Directions: The output is to match the entries below character for character.

+++ Data for this task

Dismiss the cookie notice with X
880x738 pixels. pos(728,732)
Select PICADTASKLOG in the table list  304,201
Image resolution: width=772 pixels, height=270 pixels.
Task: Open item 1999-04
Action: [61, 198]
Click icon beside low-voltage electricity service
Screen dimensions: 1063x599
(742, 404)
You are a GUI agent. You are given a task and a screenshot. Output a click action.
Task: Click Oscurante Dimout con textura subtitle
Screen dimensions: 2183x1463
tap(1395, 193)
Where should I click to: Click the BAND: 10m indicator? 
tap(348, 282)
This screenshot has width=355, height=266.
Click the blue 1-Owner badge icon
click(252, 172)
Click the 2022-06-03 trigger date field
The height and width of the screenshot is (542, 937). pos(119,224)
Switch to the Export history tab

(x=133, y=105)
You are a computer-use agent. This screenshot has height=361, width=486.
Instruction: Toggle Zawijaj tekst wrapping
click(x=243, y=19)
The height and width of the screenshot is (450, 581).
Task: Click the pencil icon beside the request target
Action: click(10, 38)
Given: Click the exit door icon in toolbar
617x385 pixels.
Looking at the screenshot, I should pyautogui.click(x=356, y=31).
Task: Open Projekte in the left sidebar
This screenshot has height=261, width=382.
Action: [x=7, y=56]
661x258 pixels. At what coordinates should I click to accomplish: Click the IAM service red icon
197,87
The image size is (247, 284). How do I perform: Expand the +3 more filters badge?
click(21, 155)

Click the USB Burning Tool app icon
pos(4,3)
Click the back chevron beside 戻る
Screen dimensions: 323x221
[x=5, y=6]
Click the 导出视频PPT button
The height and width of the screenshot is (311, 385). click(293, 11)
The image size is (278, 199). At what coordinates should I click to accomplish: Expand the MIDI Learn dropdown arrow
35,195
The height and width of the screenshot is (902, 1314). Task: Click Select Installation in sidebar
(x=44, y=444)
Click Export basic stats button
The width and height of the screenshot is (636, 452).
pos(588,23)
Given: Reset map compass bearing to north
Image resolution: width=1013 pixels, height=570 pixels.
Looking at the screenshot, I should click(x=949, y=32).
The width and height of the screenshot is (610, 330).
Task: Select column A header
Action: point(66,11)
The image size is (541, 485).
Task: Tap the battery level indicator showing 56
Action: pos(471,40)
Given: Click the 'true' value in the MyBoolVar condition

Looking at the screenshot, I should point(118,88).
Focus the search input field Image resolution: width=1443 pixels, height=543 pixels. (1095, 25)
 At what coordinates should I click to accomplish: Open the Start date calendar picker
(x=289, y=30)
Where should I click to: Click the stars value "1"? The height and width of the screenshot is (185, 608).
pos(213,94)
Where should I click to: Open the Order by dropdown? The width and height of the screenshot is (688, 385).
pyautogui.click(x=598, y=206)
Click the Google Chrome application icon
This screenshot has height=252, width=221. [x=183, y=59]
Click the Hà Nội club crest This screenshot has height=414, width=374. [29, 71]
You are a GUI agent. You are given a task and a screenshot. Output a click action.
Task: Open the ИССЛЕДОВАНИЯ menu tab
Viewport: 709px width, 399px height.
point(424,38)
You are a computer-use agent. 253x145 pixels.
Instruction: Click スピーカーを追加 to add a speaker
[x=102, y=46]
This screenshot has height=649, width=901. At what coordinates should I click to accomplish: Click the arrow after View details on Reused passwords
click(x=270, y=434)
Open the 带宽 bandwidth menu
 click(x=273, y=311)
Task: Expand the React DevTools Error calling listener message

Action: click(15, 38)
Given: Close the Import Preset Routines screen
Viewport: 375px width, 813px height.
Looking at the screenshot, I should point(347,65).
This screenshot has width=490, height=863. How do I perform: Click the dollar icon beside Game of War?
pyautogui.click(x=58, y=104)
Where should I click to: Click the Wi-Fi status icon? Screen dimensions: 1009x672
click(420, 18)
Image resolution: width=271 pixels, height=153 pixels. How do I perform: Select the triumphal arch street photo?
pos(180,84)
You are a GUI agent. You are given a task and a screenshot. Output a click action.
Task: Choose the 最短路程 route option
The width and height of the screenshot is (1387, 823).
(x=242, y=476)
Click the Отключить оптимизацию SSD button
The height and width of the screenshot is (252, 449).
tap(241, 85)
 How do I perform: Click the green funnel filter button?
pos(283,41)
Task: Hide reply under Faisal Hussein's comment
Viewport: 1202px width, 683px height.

++++++

Task result:
Dismiss the cookie notice with X
880x738 pixels. pos(728,732)
Select PICADTASKLOG in the table list  304,201
Image resolution: width=772 pixels, height=270 pixels.
Task: Open item 1999-04
Action: [61, 198]
Click icon beside low-voltage electricity service
Screen dimensions: 1063x599
(742, 404)
You are a GUI agent. You are given a task and a screenshot. Output a click action.
Task: Click Oscurante Dimout con textura subtitle
Screen dimensions: 2183x1463
tap(1395, 193)
Where should I click to: Click the BAND: 10m indicator? 
tap(348, 282)
This screenshot has width=355, height=266.
Click the blue 1-Owner badge icon
click(252, 172)
Click the 2022-06-03 trigger date field
The height and width of the screenshot is (542, 937). pos(119,224)
Switch to the Export history tab

(x=133, y=105)
You are a computer-use agent. This screenshot has height=361, width=486.
Instruction: Toggle Zawijaj tekst wrapping
click(x=243, y=19)
The height and width of the screenshot is (450, 581).
Task: Click the pencil icon beside the request target
Action: click(10, 38)
Given: Click the exit door icon in toolbar
617x385 pixels.
Looking at the screenshot, I should pyautogui.click(x=356, y=31).
Task: Open Projekte in the left sidebar
This screenshot has height=261, width=382.
Action: [x=7, y=56]
661x258 pixels. At what coordinates should I click to accomplish: Click the IAM service red icon
197,87
The image size is (247, 284). How do I perform: Expand the +3 more filters badge?
click(21, 155)

Click the USB Burning Tool app icon
pos(4,3)
Click the back chevron beside 戻る
Screen dimensions: 323x221
[x=5, y=6]
Click the 导出视频PPT button
The height and width of the screenshot is (311, 385). click(293, 11)
The image size is (278, 199). At what coordinates should I click to accomplish: Expand the MIDI Learn dropdown arrow
35,195
The height and width of the screenshot is (902, 1314). Task: Click Select Installation in sidebar
(x=44, y=444)
Click Export basic stats button
The width and height of the screenshot is (636, 452).
pos(588,23)
Given: Reset map compass bearing to north
Image resolution: width=1013 pixels, height=570 pixels.
Looking at the screenshot, I should click(x=949, y=32).
The width and height of the screenshot is (610, 330).
Task: Select column A header
Action: point(66,11)
The image size is (541, 485).
Task: Tap the battery level indicator showing 56
Action: pos(471,40)
Given: Click the 'true' value in the MyBoolVar condition

Looking at the screenshot, I should point(118,88).
Focus the search input field Image resolution: width=1443 pixels, height=543 pixels. (1095, 25)
 At what coordinates should I click to accomplish: Open the Start date calendar picker
(x=289, y=30)
Where should I click to: Click the stars value "1"? The height and width of the screenshot is (185, 608).
pos(213,94)
Where should I click to: Open the Order by dropdown? The width and height of the screenshot is (688, 385).
pyautogui.click(x=598, y=206)
Click the Google Chrome application icon
This screenshot has height=252, width=221. [x=183, y=59]
Click the Hà Nội club crest This screenshot has height=414, width=374. [29, 71]
You are a GUI agent. You are given a task and a screenshot. Output a click action.
Task: Open the ИССЛЕДОВАНИЯ menu tab
Viewport: 709px width, 399px height.
point(424,38)
You are a computer-use agent. 253x145 pixels.
Instruction: Click スピーカーを追加 to add a speaker
[x=102, y=46]
This screenshot has height=649, width=901. At what coordinates should I click to accomplish: Click the arrow after View details on Reused passwords
click(x=270, y=434)
Open the 带宽 bandwidth menu
 click(x=273, y=311)
Task: Expand the React DevTools Error calling listener message

Action: click(15, 38)
Given: Close the Import Preset Routines screen
Viewport: 375px width, 813px height.
Looking at the screenshot, I should point(347,65).
This screenshot has width=490, height=863. How do I perform: Click the dollar icon beside Game of War?
pyautogui.click(x=58, y=104)
Where should I click to: Click the Wi-Fi status icon? Screen dimensions: 1009x672
click(420, 18)
Image resolution: width=271 pixels, height=153 pixels. How do I perform: Select the triumphal arch street photo?
pos(180,84)
You are a GUI agent. You are given a task and a screenshot. Output a click action.
Task: Choose the 最短路程 route option
The width and height of the screenshot is (1387, 823).
(x=242, y=476)
Click the Отключить оптимизацию SSD button
The height and width of the screenshot is (252, 449).
tap(241, 85)
 How do I perform: Click the green funnel filter button?
pos(283,41)
Task: Hide reply under Faisal Hussein's comment
Viewport: 1202px width, 683px height.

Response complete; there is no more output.